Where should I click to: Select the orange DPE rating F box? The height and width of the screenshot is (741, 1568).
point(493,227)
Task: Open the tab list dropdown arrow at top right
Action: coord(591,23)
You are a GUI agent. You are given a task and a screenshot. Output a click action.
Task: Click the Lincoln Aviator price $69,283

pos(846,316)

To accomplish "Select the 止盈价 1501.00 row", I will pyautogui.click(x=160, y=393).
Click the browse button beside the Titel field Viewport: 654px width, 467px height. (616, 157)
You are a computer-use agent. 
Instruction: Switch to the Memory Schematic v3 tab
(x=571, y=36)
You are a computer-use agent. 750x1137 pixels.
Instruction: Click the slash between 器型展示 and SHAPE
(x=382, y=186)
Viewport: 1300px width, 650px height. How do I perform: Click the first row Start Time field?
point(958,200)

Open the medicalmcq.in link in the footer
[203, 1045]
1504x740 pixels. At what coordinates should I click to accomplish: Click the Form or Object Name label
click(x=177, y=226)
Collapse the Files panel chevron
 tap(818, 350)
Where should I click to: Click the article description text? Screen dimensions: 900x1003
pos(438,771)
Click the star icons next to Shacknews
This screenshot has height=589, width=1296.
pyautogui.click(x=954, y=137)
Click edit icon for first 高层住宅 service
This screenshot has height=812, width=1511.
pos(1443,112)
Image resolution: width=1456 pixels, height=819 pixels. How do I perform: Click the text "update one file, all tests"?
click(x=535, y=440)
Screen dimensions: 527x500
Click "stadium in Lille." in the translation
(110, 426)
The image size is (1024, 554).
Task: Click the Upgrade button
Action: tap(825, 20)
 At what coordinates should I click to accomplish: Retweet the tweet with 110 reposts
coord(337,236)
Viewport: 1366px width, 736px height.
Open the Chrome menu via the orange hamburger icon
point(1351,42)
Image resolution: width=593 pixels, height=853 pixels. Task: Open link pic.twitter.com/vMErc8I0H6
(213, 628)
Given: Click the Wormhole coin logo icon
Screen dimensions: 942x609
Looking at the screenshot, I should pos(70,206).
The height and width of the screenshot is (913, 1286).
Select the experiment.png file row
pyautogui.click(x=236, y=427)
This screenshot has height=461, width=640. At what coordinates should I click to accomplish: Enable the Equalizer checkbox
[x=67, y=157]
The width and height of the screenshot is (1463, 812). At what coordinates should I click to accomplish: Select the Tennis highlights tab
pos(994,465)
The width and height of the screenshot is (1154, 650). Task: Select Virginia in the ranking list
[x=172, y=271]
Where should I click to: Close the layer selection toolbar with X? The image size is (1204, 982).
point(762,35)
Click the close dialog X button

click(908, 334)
◇ ◇ ◇ ◇
Task to complete:
Check each line of the listing for "agent". Show those that have it.

Finished exercise:
You are a GUI agent. You are given a task and a screenshot. Output a click action.
You are a computer-use agent. 
You are a computer-use agent. 750x1137 pixels.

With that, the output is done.